25.4% of the population was under the age of 18, 5.2% from 18 to 24, 22.3% from 25 to 44, 28.5% from 45 to 64, and 18.7% who were 65 years of age or older. The median age was 42.8 years. For every 100 females, there were 105.3 males. For every 100 females ages 18 and older, there were 105.7 males.

The 2016–2020 5-year American Community Survey estimates show that the median household income was $46,429 (with a margin of error of +/- $8,682) and the median family income was $62,813 (+/- $13,055). Males had a median income of $40,417 (+/- $4,199) versus $24,063 (+/- $4,432) for females. The median income for those above 16 years old was $33,269 (+/- $9,156). Approximately, 8.3% of families and 15.7% of the population were below the poverty line, including 10.1% of those under the age of 18 and 6.5% of those ages 65 or over.

===2010 census===
As of the census of 2010, there were 252 people, 107 households, and 71 families living in the city. The population density was 900.0 PD/sqmi. There were 137 housing units at an average density of 489.3 /sqmi. The racial makeup of the city was 96.0% White, 0.4% Native American, 0.4% from other races, and 3.2% from two or more races.

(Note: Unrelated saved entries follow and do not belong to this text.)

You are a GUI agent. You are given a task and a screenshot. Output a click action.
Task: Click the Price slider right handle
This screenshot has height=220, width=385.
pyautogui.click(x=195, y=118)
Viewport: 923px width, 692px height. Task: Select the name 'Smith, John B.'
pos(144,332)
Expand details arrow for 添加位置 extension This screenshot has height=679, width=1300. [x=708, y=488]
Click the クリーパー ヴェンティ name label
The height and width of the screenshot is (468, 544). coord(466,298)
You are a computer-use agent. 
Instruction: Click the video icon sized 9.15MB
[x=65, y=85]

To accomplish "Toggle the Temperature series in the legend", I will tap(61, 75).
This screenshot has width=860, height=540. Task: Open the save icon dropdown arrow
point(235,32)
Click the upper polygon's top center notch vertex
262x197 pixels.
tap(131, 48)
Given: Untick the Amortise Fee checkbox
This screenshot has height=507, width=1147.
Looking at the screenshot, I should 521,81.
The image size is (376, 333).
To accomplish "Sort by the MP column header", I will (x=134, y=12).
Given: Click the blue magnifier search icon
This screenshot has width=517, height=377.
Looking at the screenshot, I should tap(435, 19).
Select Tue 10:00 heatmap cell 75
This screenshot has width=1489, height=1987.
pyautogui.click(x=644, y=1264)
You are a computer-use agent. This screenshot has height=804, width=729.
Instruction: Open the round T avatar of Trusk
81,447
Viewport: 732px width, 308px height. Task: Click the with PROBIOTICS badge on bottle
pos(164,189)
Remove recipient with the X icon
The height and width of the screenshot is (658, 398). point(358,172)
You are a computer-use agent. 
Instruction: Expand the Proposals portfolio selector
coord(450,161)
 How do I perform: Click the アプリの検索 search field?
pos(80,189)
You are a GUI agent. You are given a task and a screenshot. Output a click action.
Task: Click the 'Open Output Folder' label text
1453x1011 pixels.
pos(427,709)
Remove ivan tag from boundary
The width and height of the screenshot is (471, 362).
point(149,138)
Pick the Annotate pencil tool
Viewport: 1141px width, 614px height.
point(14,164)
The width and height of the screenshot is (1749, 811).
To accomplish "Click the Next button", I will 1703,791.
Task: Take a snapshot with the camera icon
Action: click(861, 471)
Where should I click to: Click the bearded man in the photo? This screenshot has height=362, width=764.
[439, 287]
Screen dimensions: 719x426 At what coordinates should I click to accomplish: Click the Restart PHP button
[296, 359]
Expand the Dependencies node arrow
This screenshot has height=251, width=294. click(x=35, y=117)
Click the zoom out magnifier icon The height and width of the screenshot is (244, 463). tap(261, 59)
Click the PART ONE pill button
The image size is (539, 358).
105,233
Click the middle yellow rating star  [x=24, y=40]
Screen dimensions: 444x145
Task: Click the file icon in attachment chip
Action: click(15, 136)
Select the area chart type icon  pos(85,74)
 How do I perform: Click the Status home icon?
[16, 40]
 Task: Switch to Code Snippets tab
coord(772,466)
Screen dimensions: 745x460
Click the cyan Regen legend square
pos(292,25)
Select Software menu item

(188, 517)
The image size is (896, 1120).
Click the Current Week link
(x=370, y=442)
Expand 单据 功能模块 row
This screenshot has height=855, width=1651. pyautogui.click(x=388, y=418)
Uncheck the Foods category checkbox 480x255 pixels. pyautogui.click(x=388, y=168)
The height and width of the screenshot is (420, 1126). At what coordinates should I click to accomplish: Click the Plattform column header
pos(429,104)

Hispanic or Latino of any race were 2.4% of the population.

There were 107 households, of which 30.8% had children under the age of 18 living with them, 46.7% were married couples living together, 14.0% had a female householder with no husband present, 5.6% had a male householder with no wife present, and 33.6% were non-families. 29.0% of all households were made up of individuals, and 9.3% had someone living alone who was 65 years of age or older. The average household size was 2.36 and the average family size was 2.93.

The median age in the city was 44.2 years. 25.4% of residents were under the age of 18; 5.1% were between the ages of 18 and 24; 21.2% were from 25 to 44; 37.3% were from 45 to 64; and 11.1% were 65 years of age or older. The gender makeup of the city was 54.4% male and 45.6% female.

==Education==
The community is served by Fort Larned USD 495 public school district.

Pawnee Rock schools were closed through school unification. The Pawnee Rock High School mascot was the Braves.